* [YOUR TASK] Which lines in the records below contain the word "computer"? Copy each one out.

Stored data entries
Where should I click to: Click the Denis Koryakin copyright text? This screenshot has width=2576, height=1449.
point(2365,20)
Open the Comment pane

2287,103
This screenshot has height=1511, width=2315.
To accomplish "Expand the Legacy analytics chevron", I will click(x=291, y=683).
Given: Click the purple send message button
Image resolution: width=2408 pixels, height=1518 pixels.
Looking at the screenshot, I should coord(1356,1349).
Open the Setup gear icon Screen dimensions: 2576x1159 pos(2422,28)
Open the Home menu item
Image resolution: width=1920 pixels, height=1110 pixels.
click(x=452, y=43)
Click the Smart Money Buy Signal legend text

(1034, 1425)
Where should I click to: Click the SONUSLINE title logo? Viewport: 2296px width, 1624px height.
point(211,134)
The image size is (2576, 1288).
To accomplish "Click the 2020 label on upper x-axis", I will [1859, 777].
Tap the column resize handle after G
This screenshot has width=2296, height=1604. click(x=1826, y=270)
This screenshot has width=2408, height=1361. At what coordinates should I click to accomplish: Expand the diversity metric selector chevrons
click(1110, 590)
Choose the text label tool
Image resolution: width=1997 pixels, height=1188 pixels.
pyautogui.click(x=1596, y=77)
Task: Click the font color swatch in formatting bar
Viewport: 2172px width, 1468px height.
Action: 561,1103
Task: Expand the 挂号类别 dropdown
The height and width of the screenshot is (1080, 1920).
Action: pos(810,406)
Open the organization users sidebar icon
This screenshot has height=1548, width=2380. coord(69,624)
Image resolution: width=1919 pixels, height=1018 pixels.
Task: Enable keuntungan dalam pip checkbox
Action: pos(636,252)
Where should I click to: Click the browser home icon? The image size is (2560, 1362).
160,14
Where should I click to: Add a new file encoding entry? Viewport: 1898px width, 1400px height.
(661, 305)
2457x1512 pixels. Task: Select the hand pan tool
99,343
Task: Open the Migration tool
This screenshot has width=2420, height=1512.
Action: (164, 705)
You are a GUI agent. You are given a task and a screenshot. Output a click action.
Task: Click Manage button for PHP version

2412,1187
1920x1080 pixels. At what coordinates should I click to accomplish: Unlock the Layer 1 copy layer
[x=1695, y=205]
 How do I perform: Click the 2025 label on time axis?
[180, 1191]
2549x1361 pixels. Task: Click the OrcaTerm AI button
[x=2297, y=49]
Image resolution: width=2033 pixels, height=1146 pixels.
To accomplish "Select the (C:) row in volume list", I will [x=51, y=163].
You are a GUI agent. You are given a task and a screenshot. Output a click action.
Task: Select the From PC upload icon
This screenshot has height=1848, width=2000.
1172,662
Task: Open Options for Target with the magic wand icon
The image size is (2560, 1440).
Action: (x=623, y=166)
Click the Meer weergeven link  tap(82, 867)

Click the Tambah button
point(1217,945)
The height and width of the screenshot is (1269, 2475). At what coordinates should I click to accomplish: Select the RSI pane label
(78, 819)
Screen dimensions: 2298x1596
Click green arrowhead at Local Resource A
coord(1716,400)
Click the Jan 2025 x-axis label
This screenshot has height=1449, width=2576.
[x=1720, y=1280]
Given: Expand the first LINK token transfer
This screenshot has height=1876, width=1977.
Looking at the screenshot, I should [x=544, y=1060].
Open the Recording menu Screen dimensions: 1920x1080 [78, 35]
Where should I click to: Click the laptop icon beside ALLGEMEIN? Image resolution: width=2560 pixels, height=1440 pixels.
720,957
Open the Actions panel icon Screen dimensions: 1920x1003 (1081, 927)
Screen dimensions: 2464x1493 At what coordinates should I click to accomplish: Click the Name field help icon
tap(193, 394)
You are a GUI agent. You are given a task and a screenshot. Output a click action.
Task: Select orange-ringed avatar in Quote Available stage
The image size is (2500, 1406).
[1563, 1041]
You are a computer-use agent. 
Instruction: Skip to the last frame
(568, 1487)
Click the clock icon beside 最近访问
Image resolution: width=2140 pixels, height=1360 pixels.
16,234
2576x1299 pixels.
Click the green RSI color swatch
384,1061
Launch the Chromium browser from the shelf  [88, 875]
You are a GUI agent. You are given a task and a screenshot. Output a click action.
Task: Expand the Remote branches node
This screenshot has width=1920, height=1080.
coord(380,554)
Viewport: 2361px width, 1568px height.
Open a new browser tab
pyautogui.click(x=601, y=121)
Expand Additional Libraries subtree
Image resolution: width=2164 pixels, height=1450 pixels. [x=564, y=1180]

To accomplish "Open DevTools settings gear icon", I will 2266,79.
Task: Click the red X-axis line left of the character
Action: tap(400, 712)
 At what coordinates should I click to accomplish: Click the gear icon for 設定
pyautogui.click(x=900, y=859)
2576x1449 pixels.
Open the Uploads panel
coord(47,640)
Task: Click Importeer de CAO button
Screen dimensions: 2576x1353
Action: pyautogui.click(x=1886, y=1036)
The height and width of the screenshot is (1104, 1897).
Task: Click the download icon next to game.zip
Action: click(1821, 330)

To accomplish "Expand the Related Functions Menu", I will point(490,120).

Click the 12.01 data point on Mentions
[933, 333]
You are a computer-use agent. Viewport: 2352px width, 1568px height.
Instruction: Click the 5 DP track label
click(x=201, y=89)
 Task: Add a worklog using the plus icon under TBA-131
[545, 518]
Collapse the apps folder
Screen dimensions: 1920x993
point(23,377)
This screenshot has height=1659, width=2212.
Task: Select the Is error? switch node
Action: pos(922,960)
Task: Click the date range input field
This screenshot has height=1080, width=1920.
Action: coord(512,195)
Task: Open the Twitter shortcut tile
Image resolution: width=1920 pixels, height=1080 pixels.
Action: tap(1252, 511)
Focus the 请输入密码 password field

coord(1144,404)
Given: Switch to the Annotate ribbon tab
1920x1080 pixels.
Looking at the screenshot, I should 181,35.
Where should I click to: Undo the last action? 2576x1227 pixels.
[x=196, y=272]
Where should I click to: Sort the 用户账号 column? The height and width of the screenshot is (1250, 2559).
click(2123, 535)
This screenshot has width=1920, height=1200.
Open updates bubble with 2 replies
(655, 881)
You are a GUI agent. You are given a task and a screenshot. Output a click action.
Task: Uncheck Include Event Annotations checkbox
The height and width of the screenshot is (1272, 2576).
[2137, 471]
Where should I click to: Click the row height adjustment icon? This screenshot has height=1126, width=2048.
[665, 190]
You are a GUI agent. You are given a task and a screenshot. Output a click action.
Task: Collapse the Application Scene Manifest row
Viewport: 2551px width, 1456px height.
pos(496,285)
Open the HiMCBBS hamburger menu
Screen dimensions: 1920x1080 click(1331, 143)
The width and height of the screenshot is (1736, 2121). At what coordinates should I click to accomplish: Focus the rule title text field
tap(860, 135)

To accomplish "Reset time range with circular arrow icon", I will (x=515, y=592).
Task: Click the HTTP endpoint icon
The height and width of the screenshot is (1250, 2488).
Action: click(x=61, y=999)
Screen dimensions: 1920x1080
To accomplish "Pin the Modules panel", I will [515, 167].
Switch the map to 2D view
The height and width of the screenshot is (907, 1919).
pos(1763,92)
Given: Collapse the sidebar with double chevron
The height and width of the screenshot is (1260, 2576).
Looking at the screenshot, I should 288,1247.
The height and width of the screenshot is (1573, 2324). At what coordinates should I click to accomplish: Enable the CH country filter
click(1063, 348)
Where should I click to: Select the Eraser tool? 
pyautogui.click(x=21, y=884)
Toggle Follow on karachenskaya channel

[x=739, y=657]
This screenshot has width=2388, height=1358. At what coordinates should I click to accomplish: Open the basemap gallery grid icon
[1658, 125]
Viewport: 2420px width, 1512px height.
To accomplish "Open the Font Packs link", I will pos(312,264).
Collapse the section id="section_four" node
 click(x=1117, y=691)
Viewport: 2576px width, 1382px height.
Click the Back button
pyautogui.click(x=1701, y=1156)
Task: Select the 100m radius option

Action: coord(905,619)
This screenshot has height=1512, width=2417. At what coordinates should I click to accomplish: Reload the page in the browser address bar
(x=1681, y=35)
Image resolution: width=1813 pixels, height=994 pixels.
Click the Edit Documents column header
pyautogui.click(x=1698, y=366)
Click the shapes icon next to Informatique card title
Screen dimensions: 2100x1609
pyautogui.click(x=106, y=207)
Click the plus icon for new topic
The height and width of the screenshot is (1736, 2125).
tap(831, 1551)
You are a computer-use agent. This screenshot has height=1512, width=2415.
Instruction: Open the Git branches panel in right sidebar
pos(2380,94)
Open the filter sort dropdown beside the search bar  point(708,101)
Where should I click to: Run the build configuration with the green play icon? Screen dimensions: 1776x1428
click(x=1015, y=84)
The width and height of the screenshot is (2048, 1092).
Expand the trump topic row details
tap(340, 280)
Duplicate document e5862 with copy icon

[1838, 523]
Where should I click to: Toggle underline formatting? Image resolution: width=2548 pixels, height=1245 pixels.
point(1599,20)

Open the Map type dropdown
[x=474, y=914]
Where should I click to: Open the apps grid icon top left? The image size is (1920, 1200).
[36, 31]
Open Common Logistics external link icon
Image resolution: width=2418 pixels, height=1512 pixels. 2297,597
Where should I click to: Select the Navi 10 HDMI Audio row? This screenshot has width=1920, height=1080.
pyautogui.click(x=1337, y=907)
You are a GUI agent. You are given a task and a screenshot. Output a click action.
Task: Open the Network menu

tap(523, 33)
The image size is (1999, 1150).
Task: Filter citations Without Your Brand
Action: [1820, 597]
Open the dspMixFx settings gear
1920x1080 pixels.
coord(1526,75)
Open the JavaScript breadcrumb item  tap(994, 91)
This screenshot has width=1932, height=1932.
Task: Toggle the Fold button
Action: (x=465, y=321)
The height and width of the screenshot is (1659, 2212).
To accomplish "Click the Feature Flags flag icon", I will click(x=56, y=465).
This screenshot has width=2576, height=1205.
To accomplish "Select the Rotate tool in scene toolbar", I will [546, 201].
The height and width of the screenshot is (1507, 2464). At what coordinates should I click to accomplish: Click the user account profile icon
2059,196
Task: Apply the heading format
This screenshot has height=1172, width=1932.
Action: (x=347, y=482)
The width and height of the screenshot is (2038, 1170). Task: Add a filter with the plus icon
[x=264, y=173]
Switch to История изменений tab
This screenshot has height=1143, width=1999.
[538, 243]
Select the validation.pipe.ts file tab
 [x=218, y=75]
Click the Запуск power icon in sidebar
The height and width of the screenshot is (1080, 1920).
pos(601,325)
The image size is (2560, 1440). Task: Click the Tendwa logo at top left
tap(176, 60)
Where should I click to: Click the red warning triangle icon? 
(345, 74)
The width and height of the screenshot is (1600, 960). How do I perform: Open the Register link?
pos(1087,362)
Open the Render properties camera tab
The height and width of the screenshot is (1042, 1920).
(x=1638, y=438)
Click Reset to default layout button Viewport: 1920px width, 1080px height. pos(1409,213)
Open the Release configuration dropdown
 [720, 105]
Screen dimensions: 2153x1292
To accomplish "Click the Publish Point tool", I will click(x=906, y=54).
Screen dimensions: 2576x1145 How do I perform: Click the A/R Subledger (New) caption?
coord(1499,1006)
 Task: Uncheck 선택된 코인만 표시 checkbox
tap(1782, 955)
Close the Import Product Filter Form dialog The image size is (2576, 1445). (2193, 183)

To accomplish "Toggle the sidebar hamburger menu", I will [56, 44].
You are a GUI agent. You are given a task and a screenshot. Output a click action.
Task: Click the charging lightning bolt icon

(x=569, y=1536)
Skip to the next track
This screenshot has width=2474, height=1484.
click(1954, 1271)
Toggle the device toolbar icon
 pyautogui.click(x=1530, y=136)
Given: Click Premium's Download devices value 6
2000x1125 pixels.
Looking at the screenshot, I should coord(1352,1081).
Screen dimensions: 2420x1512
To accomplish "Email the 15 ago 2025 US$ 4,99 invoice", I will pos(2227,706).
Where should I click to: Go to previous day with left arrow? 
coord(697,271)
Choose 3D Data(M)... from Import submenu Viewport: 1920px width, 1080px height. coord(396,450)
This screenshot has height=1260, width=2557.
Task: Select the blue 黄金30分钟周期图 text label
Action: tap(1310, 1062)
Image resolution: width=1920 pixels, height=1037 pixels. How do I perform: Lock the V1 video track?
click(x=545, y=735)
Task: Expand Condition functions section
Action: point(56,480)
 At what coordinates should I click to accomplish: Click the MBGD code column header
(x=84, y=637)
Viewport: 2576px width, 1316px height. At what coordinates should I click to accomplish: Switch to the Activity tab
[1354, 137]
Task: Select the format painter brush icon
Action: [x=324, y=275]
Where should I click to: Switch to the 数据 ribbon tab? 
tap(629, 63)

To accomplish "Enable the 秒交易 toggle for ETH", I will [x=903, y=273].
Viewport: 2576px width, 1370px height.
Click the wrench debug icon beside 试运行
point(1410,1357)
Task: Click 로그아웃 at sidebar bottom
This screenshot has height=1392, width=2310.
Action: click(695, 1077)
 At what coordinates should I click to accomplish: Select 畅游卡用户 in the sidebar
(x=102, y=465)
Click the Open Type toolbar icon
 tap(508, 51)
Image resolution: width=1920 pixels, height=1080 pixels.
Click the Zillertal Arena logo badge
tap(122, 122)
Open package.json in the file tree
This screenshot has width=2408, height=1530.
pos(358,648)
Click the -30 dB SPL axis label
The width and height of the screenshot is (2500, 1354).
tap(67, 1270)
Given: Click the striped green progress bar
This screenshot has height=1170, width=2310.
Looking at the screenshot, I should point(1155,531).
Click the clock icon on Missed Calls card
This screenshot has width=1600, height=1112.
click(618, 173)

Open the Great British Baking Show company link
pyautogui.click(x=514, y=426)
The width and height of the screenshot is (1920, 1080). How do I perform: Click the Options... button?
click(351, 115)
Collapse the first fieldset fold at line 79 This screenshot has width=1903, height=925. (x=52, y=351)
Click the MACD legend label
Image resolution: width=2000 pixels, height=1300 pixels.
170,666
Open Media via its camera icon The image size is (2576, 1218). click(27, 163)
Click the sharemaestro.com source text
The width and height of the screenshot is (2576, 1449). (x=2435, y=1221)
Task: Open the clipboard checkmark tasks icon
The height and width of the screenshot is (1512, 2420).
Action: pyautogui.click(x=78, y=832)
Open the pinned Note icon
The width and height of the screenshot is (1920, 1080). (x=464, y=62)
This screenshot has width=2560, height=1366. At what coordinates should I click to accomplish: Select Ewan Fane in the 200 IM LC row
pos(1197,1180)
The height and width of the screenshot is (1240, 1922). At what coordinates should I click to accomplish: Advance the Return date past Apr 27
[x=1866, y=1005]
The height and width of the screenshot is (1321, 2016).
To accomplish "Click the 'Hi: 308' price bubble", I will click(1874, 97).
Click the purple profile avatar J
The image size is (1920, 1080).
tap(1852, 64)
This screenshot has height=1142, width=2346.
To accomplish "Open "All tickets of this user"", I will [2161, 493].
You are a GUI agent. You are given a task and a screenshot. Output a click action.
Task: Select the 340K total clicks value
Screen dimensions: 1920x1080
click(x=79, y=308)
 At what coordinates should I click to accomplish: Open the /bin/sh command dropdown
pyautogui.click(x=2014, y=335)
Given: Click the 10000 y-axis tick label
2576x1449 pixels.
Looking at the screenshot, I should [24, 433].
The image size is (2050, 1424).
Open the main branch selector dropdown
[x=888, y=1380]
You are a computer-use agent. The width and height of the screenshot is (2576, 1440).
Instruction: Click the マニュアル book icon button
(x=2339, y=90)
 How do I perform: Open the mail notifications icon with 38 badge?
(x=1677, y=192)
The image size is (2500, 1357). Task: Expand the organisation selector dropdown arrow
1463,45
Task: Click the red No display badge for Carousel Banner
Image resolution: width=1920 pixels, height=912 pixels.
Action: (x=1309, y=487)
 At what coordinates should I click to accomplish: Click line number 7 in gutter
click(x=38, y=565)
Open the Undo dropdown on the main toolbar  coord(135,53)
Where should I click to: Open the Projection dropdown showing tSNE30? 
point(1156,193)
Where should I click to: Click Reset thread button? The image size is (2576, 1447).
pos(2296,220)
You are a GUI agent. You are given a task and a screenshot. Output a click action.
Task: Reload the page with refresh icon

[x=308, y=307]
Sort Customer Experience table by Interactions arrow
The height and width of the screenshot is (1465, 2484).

* [EXERCISE OUTPUT]
You are a computer-use agent. 
You are a computer-use agent. Viewport: 2352px width, 1568px height.
You are a computer-use agent. This screenshot has height=1512, width=2415.
You are a computer-use agent. The width and height of the screenshot is (2576, 1440).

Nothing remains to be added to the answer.